*EXERCISE OBJECTIVE*
Whenever the word "title" appears in a line of the listing, copy that line.

*TASK DATA*
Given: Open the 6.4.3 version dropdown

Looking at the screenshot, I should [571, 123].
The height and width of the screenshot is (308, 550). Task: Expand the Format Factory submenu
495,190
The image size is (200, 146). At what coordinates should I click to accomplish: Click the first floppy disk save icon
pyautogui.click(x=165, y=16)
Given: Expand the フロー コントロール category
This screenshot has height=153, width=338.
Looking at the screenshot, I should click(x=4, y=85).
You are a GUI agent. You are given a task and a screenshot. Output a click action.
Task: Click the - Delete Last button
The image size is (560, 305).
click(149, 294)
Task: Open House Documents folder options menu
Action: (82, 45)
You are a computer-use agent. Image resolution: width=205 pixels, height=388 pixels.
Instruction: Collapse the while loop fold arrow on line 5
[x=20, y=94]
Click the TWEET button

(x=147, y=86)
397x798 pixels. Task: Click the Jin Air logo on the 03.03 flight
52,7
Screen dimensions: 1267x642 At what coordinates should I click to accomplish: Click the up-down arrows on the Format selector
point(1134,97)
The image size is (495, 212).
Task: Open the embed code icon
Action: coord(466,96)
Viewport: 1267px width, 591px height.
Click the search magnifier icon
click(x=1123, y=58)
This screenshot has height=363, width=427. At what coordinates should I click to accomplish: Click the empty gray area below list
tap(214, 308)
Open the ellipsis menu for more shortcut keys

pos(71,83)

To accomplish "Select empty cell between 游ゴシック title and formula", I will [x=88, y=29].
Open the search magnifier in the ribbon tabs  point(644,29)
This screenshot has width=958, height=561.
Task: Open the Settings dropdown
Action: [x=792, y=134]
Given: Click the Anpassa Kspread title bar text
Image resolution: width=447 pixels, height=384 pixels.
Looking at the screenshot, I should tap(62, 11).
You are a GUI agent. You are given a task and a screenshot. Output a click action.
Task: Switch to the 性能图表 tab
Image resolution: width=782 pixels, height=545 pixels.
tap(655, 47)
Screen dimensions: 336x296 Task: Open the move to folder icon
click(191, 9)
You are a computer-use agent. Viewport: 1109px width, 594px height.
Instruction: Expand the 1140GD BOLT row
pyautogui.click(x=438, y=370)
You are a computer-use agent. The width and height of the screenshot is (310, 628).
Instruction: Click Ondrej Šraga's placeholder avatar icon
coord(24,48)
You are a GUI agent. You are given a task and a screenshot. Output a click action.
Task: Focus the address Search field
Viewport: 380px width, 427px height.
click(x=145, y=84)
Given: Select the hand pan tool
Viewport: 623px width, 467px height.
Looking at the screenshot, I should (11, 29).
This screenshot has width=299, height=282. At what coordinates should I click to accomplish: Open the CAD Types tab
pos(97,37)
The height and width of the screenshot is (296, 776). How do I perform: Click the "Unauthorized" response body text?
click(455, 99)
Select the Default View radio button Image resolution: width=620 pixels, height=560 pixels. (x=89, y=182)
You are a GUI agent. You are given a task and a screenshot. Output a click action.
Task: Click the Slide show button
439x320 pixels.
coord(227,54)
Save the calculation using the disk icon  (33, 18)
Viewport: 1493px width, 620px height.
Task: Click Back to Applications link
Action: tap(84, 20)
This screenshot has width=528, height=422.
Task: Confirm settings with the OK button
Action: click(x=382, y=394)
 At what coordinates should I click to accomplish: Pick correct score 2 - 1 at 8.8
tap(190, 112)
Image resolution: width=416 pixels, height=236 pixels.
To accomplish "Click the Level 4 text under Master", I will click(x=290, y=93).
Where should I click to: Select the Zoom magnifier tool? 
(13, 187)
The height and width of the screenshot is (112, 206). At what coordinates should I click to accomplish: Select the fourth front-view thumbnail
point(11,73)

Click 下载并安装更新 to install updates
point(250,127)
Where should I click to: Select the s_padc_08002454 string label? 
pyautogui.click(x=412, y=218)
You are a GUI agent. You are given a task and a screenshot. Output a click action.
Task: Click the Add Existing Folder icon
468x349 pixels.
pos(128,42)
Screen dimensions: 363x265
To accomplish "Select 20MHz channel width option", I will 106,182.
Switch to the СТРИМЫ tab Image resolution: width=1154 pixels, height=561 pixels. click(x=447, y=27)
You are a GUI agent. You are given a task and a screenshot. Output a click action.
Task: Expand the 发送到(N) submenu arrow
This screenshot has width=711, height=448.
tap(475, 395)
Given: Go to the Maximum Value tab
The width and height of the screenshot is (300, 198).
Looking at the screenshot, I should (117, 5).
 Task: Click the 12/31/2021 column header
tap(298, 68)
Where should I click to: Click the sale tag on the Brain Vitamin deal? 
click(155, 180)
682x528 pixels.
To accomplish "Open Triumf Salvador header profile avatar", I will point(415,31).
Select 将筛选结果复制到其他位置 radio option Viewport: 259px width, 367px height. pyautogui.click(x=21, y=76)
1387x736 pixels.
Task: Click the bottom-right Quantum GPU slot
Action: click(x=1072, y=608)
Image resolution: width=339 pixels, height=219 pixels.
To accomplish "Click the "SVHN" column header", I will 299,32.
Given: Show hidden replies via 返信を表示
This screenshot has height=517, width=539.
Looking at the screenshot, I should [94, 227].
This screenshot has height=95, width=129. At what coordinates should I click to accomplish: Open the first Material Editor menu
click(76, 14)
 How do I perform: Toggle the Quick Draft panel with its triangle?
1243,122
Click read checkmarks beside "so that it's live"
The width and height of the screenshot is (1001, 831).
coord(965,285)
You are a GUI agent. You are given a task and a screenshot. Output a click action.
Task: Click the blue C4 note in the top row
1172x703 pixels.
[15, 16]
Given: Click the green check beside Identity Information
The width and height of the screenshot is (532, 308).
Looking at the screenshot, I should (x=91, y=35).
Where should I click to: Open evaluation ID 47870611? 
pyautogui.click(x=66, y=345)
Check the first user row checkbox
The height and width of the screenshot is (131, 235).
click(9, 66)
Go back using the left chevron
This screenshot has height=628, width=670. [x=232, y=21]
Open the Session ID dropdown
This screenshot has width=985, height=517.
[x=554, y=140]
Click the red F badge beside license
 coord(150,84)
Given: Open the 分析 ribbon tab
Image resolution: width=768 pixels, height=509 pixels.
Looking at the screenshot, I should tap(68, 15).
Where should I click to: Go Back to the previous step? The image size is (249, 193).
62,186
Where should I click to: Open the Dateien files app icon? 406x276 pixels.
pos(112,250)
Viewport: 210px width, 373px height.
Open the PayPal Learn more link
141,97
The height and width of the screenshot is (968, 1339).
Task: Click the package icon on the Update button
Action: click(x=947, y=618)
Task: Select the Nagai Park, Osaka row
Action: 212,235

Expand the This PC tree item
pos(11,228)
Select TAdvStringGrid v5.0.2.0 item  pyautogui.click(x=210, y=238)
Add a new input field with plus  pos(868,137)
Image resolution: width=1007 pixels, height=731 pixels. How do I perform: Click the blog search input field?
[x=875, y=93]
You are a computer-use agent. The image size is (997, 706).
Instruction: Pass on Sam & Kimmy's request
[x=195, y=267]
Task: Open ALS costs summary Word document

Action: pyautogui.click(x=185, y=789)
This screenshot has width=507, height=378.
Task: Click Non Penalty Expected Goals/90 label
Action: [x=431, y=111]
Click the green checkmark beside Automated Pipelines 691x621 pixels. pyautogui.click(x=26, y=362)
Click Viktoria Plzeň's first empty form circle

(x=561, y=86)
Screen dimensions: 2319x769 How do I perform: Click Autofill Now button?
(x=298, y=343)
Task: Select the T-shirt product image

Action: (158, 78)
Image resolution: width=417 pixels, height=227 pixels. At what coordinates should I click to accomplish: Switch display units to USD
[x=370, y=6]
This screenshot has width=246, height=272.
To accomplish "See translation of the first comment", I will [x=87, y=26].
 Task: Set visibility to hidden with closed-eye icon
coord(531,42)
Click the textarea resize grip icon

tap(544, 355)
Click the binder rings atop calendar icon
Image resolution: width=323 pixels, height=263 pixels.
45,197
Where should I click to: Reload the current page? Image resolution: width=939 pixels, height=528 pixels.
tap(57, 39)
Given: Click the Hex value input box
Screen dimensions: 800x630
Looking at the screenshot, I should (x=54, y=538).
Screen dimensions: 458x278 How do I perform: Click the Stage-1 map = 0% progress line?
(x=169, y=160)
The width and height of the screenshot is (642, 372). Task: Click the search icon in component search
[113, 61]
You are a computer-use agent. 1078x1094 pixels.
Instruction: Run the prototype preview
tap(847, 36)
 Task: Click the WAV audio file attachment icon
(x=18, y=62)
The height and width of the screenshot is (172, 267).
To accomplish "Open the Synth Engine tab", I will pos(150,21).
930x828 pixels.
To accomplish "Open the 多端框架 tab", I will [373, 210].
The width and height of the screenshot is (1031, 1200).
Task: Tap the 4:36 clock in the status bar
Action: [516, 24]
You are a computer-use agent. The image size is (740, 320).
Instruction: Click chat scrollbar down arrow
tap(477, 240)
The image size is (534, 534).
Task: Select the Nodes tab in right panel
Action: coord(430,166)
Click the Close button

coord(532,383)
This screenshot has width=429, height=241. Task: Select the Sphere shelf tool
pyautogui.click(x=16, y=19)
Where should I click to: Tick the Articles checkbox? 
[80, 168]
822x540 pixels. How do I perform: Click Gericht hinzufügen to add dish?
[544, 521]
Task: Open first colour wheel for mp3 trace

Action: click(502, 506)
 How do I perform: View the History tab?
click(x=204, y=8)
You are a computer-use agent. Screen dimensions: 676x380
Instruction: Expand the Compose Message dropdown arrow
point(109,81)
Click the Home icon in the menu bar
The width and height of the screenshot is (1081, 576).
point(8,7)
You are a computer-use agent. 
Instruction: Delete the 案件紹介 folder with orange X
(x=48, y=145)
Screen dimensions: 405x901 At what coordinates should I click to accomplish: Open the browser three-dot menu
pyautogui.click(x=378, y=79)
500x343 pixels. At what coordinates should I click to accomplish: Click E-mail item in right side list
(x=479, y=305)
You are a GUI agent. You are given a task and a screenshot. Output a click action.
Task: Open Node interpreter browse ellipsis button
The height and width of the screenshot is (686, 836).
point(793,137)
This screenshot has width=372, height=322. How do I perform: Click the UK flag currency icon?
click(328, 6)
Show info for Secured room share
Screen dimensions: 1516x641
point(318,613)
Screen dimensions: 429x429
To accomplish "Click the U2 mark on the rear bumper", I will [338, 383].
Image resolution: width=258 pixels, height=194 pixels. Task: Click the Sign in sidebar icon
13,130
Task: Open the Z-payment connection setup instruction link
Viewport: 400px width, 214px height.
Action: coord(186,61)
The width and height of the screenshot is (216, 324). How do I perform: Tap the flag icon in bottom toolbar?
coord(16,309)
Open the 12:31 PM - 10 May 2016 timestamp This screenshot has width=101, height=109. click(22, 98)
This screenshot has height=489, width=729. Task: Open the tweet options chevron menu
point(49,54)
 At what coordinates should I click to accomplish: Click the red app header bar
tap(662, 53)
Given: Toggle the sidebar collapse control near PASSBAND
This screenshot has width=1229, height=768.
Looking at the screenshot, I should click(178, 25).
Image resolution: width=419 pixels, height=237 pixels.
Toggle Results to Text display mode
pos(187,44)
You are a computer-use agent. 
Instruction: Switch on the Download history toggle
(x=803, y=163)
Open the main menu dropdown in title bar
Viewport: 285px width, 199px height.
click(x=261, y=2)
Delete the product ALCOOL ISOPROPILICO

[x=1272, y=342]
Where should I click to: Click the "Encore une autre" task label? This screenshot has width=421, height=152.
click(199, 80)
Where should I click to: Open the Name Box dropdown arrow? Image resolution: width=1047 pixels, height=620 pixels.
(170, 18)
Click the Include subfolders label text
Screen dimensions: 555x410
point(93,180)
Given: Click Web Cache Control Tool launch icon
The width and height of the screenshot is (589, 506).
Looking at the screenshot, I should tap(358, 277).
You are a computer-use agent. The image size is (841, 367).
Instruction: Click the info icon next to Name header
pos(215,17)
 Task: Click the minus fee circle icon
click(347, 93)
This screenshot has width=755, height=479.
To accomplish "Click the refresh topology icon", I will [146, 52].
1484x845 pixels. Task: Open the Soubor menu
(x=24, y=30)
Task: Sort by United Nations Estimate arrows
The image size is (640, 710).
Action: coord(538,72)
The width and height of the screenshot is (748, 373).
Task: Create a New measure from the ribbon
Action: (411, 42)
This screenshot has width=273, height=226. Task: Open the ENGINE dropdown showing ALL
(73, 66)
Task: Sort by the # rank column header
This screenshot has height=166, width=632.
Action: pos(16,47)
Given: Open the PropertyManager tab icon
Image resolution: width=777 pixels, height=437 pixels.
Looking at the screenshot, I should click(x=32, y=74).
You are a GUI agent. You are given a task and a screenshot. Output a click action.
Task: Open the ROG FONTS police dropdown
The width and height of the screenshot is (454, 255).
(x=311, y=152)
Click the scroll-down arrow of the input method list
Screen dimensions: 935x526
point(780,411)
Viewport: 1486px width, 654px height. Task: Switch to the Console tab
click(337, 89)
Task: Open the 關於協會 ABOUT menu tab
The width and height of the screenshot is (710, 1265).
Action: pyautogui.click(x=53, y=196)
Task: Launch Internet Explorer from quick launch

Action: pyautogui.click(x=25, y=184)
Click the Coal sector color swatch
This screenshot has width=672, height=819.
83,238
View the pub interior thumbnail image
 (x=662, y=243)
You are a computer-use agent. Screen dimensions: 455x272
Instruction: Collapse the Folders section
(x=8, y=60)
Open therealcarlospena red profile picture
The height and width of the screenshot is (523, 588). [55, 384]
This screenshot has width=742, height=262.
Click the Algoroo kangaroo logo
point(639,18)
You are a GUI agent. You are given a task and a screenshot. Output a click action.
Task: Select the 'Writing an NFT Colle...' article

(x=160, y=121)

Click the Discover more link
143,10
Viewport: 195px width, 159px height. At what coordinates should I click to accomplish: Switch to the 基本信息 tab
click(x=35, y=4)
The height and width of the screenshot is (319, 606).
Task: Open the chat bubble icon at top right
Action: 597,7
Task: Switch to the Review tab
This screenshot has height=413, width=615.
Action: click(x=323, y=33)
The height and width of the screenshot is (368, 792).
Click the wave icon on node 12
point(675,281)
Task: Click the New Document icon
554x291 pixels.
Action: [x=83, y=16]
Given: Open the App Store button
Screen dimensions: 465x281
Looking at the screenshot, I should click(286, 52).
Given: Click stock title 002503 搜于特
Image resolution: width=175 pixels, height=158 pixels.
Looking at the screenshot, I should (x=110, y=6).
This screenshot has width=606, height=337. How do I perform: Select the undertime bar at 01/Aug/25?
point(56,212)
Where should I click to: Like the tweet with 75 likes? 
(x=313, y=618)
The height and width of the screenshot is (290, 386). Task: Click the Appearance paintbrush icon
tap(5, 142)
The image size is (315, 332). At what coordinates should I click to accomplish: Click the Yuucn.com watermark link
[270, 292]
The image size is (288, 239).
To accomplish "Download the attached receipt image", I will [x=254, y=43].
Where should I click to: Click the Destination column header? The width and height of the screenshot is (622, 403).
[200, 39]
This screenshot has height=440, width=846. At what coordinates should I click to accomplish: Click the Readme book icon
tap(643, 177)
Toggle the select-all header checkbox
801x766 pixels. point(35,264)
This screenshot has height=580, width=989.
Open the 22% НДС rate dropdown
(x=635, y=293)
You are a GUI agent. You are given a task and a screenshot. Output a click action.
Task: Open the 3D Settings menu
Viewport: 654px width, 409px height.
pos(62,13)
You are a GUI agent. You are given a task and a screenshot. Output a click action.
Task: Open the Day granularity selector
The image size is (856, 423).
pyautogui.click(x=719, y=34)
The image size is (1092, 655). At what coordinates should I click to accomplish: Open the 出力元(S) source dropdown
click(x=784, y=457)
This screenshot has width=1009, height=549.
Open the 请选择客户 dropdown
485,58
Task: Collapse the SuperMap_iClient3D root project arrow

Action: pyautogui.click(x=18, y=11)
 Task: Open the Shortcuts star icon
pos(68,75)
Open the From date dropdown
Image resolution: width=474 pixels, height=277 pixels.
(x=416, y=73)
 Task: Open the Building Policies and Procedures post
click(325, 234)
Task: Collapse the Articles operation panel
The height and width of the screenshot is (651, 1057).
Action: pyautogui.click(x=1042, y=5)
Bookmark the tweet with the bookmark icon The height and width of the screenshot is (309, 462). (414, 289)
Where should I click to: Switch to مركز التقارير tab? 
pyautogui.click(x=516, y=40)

*RESPONSE AREA*
To accomplish "Select empty cell between 游ゴシック title and formula", I will [x=88, y=29].
Given: Click the Anpassa Kspread title bar text
Open the main menu dropdown in title bar
Given: Click stock title 002503 搜于特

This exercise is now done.